The joy of Christmas is for everyone – for those who are faithful, loving and giving; for those who are indifferent or hostile; for those who have turned away and walk no more to the stable at Bethlehem. The Child comes for all.
“He emptied himself” (Phil 2:5), to become as one of us with all the pain and vulnerability of a human person. From the beginning, from his birth, Jesus knew what it was to be poor, to be homeless. Far from their native place, among strangers, Mary and Joseph ended up in a stable for the birth of her child. In that awful situation did the words of the angel echo in her heart, “He will be great…the son of the Most High…” (Lk 2:32).
And Joseph, the provider and protector, what was his anguish on hearing again and again, “No room! No room!” Surely God could have eased the way even a little to help them? Strong, silent man that he was, he did not rail against the Lord, but with Mary walked in faith, alert to the resonance of God’s word leading him on.

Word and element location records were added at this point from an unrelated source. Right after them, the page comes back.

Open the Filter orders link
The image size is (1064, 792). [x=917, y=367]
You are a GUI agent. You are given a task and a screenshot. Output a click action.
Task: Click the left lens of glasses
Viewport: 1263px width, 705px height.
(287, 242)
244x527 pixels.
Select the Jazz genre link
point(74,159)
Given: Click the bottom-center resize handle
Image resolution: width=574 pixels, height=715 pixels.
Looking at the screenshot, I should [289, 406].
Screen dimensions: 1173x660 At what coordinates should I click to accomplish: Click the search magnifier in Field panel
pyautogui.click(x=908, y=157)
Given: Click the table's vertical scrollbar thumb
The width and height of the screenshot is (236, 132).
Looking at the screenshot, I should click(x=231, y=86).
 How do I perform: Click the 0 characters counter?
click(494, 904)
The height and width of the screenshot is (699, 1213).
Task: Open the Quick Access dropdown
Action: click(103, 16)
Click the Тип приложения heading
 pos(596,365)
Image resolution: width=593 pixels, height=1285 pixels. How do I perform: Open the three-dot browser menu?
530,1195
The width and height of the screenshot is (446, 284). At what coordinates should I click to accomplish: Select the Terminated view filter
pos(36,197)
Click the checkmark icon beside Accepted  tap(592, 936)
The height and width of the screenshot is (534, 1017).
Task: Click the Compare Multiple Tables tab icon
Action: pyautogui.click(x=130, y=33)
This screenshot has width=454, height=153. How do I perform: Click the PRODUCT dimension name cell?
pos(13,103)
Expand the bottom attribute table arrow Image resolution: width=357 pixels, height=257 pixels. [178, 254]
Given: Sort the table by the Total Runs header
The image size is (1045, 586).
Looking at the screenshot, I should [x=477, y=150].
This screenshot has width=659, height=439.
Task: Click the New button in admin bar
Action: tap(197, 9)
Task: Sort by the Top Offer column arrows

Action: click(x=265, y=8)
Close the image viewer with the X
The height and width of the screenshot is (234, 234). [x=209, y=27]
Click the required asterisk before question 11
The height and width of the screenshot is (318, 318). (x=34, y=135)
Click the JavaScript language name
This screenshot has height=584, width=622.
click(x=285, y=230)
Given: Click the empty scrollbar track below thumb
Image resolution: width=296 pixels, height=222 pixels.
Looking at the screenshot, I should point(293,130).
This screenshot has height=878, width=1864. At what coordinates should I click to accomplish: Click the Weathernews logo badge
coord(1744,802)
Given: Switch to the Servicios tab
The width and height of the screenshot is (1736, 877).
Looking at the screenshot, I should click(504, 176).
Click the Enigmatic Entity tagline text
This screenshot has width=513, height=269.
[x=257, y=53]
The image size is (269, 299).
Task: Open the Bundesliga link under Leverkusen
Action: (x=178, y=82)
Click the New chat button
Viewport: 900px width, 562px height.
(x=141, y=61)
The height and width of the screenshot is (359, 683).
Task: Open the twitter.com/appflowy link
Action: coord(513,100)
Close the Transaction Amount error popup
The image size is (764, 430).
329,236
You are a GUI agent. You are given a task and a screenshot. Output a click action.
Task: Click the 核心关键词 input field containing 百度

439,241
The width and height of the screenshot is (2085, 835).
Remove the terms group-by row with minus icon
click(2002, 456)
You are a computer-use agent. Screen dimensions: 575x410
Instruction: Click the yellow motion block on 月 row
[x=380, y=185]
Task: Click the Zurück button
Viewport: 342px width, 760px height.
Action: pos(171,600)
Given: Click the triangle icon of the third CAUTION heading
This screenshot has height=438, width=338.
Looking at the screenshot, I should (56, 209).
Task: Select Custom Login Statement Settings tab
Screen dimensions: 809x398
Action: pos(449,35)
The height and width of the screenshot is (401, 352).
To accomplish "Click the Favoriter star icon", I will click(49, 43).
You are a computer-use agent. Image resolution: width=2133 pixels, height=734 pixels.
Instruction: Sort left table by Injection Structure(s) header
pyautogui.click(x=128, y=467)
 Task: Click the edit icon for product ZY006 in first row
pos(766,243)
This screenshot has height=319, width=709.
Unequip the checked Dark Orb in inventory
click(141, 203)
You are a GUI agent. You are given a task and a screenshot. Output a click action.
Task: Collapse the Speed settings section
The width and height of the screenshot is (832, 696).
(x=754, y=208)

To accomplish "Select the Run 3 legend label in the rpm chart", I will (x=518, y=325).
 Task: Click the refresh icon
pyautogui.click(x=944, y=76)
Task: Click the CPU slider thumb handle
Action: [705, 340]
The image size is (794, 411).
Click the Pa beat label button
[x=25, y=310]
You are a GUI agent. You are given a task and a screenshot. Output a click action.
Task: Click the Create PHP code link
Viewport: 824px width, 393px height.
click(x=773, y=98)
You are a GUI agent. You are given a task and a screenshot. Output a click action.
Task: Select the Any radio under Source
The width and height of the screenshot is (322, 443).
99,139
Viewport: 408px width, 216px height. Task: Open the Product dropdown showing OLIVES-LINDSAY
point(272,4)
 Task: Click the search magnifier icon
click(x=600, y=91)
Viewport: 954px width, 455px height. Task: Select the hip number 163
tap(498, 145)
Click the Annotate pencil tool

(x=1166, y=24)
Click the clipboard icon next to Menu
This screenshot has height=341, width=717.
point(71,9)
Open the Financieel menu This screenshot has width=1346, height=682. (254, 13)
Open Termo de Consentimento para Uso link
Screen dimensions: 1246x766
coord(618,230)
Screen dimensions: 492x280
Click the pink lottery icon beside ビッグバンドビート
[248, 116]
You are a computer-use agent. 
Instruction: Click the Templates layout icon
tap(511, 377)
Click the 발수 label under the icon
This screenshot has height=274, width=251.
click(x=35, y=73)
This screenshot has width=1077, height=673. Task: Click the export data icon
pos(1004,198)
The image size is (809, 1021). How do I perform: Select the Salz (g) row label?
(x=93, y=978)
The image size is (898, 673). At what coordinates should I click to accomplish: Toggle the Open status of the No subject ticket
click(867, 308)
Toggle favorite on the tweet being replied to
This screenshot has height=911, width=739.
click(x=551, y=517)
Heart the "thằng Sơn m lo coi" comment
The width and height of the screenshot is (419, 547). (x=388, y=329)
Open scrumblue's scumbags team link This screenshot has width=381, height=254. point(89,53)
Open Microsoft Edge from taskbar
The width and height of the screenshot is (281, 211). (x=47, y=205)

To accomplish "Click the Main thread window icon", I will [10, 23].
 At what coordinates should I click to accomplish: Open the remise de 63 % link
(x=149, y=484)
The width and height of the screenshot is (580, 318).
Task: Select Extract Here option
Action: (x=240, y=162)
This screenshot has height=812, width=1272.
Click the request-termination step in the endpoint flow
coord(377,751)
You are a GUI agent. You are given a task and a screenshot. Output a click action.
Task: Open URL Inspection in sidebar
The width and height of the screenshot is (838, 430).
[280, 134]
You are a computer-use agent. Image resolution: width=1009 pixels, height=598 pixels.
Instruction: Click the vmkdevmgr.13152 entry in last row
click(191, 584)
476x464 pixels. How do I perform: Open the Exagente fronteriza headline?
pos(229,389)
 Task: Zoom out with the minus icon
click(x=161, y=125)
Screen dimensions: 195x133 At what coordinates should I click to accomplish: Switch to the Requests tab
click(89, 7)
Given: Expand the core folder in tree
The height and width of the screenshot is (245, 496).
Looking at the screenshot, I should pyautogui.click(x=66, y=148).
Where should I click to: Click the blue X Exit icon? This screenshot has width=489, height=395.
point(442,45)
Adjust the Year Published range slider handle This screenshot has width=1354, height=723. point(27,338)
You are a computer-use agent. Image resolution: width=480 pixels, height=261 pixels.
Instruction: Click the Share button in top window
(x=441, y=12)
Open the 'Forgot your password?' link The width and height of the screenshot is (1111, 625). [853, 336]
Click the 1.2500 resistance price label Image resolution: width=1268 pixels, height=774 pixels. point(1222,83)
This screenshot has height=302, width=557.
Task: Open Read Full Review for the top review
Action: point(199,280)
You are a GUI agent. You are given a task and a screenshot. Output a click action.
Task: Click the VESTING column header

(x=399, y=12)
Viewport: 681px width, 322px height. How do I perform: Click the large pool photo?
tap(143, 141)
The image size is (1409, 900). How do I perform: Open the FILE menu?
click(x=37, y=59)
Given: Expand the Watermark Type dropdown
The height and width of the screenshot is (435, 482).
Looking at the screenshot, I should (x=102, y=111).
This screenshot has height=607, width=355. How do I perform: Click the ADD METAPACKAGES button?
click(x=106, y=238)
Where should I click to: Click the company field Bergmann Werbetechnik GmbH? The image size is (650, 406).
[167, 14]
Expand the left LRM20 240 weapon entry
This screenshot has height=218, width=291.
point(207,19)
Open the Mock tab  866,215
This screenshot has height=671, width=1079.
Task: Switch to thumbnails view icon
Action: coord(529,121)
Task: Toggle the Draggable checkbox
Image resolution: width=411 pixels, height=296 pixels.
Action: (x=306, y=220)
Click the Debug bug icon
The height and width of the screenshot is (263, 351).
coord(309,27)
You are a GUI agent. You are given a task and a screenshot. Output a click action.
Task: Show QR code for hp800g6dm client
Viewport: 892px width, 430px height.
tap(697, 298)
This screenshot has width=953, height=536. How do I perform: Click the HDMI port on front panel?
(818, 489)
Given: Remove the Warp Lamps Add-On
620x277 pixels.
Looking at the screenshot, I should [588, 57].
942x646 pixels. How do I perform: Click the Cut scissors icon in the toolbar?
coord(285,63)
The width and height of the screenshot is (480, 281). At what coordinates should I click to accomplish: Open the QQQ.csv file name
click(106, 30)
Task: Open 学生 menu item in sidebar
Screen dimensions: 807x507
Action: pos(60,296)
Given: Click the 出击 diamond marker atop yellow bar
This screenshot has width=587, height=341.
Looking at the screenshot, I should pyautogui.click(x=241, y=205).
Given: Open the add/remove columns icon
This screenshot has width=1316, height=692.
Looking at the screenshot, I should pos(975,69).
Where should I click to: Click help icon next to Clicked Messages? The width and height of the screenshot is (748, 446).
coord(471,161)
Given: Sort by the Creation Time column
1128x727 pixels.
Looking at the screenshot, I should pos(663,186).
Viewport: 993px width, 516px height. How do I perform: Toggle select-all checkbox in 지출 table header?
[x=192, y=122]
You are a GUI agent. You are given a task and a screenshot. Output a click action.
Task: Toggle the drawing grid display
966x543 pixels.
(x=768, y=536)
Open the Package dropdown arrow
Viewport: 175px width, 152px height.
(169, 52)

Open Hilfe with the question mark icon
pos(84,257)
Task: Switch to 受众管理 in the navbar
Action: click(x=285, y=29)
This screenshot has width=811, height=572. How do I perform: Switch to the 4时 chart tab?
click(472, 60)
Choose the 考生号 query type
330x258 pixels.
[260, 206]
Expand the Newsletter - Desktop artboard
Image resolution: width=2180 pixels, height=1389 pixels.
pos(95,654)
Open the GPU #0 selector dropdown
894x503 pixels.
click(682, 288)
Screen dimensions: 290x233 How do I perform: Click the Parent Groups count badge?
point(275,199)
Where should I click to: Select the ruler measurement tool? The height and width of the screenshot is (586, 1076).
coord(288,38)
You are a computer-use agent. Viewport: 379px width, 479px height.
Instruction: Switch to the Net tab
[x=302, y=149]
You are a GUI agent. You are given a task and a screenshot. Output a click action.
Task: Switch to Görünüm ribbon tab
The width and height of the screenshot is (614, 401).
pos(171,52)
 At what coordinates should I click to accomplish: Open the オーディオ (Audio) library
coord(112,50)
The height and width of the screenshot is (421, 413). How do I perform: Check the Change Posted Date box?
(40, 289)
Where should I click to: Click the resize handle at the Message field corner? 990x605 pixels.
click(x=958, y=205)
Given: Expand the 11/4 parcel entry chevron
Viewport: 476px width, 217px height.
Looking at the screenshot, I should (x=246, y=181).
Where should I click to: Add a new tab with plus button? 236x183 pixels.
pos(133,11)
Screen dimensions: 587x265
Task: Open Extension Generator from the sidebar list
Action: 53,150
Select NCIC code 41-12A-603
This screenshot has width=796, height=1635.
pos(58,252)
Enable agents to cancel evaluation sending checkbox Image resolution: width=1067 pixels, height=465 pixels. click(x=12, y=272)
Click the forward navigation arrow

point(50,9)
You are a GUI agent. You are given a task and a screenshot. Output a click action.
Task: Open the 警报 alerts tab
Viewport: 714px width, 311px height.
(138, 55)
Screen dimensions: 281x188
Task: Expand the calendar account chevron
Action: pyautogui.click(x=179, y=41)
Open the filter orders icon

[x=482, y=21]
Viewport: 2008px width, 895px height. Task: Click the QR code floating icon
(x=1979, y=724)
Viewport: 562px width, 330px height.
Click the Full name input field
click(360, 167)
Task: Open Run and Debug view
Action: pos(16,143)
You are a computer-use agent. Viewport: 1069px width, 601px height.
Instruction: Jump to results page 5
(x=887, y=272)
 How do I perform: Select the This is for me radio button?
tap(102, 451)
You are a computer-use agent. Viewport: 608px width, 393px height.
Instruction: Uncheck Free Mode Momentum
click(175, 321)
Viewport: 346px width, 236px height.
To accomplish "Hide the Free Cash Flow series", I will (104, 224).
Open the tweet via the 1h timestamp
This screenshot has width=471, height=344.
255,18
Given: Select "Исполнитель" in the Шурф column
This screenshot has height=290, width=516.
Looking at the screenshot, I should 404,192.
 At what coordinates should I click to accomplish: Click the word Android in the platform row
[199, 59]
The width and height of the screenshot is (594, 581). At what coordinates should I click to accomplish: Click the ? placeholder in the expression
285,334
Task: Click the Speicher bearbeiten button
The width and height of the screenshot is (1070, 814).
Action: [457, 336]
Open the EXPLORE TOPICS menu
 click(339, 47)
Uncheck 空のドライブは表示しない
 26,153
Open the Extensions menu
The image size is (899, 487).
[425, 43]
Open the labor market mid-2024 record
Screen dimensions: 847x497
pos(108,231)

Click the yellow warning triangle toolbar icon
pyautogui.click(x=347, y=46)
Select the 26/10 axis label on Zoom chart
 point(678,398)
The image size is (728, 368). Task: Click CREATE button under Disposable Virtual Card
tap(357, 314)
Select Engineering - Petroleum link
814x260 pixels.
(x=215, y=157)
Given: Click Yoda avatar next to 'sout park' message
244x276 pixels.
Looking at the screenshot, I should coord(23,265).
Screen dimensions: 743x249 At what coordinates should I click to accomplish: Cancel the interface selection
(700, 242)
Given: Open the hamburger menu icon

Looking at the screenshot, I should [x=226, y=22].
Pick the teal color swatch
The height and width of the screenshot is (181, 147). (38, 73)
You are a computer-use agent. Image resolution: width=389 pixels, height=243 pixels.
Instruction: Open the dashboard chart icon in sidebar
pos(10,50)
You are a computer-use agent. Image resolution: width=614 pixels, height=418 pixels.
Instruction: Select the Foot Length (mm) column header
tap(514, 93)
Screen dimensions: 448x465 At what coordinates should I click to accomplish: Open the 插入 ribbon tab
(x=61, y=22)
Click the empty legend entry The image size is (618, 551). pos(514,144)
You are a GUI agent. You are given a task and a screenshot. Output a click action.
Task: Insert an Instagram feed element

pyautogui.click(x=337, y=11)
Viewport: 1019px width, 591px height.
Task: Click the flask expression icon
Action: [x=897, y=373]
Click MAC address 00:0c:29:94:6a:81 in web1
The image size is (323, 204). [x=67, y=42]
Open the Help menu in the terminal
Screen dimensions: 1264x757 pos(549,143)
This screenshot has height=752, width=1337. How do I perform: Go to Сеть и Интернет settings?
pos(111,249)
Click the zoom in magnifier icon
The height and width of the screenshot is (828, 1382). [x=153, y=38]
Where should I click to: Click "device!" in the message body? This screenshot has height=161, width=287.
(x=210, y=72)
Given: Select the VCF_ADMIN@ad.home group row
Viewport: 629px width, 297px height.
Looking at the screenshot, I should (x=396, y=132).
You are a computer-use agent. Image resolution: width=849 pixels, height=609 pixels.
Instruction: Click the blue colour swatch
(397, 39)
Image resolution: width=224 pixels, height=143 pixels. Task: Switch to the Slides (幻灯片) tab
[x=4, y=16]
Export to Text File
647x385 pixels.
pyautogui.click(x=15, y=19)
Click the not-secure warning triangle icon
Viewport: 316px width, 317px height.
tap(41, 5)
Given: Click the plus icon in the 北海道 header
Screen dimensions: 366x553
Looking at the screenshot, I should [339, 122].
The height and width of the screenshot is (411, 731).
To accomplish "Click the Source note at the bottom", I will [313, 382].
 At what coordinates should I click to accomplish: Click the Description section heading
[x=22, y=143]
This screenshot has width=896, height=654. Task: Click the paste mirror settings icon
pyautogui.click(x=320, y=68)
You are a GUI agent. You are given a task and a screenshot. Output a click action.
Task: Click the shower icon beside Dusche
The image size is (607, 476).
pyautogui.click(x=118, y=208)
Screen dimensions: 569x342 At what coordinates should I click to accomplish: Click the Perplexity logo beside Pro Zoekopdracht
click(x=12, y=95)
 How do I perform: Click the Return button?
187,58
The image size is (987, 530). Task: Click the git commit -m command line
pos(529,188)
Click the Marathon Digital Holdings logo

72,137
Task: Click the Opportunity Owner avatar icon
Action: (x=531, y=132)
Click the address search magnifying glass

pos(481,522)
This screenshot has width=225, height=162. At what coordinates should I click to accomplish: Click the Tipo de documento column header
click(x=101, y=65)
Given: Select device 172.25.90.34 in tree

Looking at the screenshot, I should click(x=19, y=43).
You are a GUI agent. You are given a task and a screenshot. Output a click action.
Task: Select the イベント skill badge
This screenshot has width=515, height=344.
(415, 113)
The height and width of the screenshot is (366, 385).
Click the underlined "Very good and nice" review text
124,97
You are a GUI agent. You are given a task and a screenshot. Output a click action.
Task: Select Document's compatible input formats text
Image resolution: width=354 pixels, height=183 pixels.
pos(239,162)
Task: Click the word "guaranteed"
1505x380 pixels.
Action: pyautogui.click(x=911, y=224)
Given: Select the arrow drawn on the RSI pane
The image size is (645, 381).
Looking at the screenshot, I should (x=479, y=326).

In our comfortable, lighted homes, our padded jackets, our warm meals we risk forgetting how dark, cold and downright scary that first Christmas was. And we, who profess to love this Child and believe in him, risk today being insulated against the reality that all is not calm, all is not bright in our society.
We need to ask ourselves: when did I last stop to speak to a homeless man/woman on the street? Huddled in a doorway, holding out a battered coffee mug to get a few coins, unseen by most of us as we hurry by to shop, or lunch or meet our friends. But this is the very person Jesus would spend time with, would bring from the margins to the centre by his love, his respect, his absolute rejection of the unjust systems that create situations like these.
The homeless, the poor, the lonely, the forgotten are seen, are respected, are listened to by those who with eyes of faith see Christ in the people on the edge. “I was hungry…” (Mt: Ch 25). As we kneel at the crib this year, let us bring to the Child the gift he longs for – our love for him expressed, not just in words, but in our care and kindness to others, especially to those who are most in need.
“Only where God is seen does life truly begin. Only when we meet the living God in Christ do we know what life is. We are not some casual and meaningless product of evolution. Each of us is the result of a thought of God. Each of us is willed, each of us is loved, each of us is necessary. There is nothing more beautiful than to be surprised by the gospel, by the encounter with Christ. There is nothing more beautiful that to know him and to speak to others of our friendship with him.” Benedict XVI.